Answer

**step1** Understanding the Goal

The problem asks us to find the horizontal asymptote for the given function: $$f(x)=\dfrac {3x^{2}-x+12}{2x^{2}-6x+7}$$. A horizontal asymptote is a horizontal line that the graph of a function gets closer and closer to as the input number (x) gets very, very large, either positively or negatively.

**step2** Analyzing the Numerator for Large Numbers

Let's look at the top part of the fraction, which is called the numerator: $$3x^{2}-x+12$$.
This numerator has three terms: $$3x^2$$, $$-x$$, and $$+12$$.
When we think about very large numbers for $$x$$ (like 1,000,000), we want to see which term becomes the most important.
- The term $$3x^2$$ involves $$x$$ multiplied by itself ($$x \times x$$), then by 3. This means it grows very quickly.
- The term $$-x$$ involves just $$x$$. It grows less quickly than $$x^2$$.
- The term $$+12$$ is just a constant number and does not grow at all.
For example, if $$x=100$$, $$3x^2 = 3 \times 100 \times 100 = 30000$$, while $$-x = -100$$, and $$+12$$ remains $$12$$. We can see that $$3x^2$$ is much, much larger than the other terms.
So, when $$x$$ is a very large number, the numerator $$3x^{2}-x+12$$ behaves almost entirely like its leading term, which is $$3x^2$$. This term dominates the others.

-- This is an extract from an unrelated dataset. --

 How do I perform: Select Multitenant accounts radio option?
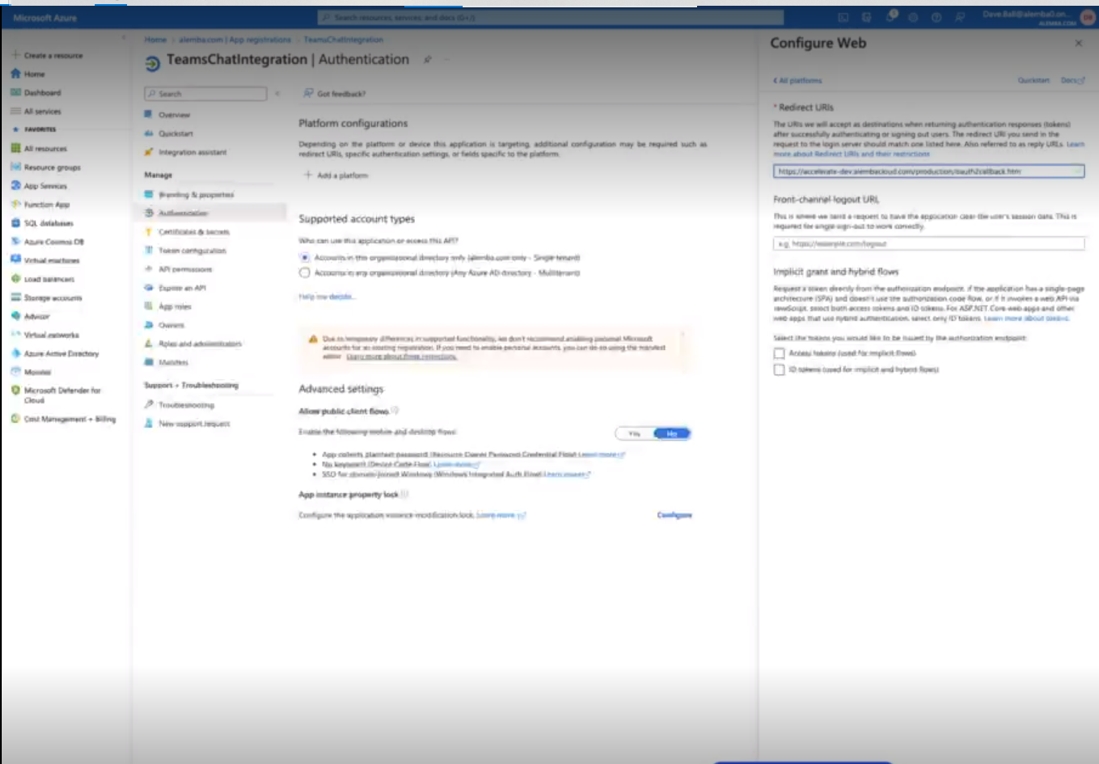click(x=305, y=272)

**step3** Analyzing the Denominator for Large Numbers

Now let's look at the bottom part of the fraction, which is called the denominator: $$2x^{2}-6x+7$$.
This denominator also has three terms: $$2x^2$$, $$-6x$$, and $$+7$$.
Similar to the numerator, when $$x$$ is a very large number, the term with the highest power of $$x$$ will be the most important.
- The term $$2x^2$$ involves $$x$$ multiplied by itself ($$x \times x$$), then by 2. It also grows very quickly.
- The term $$-6x$$ involves just $$x$$. It grows less quickly than $$x^2$$.
- The term $$+7$$ is a constant number and does not grow.
For very large values of $$x$$, the term $$2x^2$$ will be significantly larger than $$-6x$$ or $$+7$$.
Therefore, for very large values of $$x$$, the denominator $$2x^{2}-6x+7$$ behaves almost entirely like its leading term, which is $$2x^2$$. This term dominates the others.

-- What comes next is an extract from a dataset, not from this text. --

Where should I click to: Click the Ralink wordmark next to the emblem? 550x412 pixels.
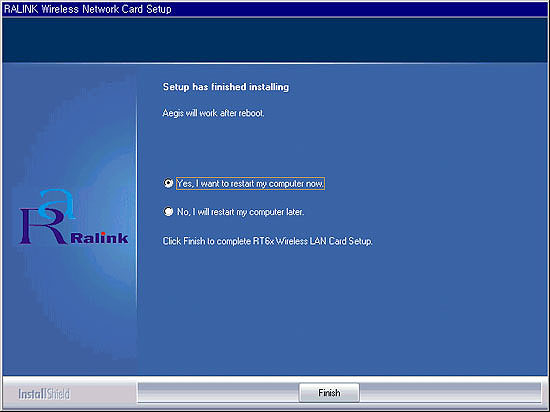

**step4** Finding the Ratio of Dominant Terms

When $$x$$ becomes extremely large, the function $$f(x)=\dfrac {3x^{2}-x+12}{2x^{2}-6x+7}$$ can be thought of as approximately the ratio of the most important terms from the numerator and the denominator.
This means $$f(x)$$ is approximately equal to $$\dfrac{3x^2}{2x^2}$$.
We can simplify this fraction. Since $$x^2$$ appears in both the top and the bottom, we can cancel them out, just like when we simplify $$ \frac{3 \times 5}{2 \times 5} $$ to $$ \frac{3}{2} $$.
So, $$\dfrac{3x^2}{2x^2}$$ simplifies to $$\dfrac{3}{2}$$.

**step5** Determining the Horizontal Asymptote

As $$x$$ gets larger and larger (either positively or negatively), the value of $$f(x)$$ gets closer and closer to $$\dfrac{3}{2}$$.
This means that the horizontal line $$y = \dfrac{3}{2}$$ is the horizontal asymptote for the function $$f(x)$$.
The horizontal asymptote is $$y = \dfrac{3}{2}$$.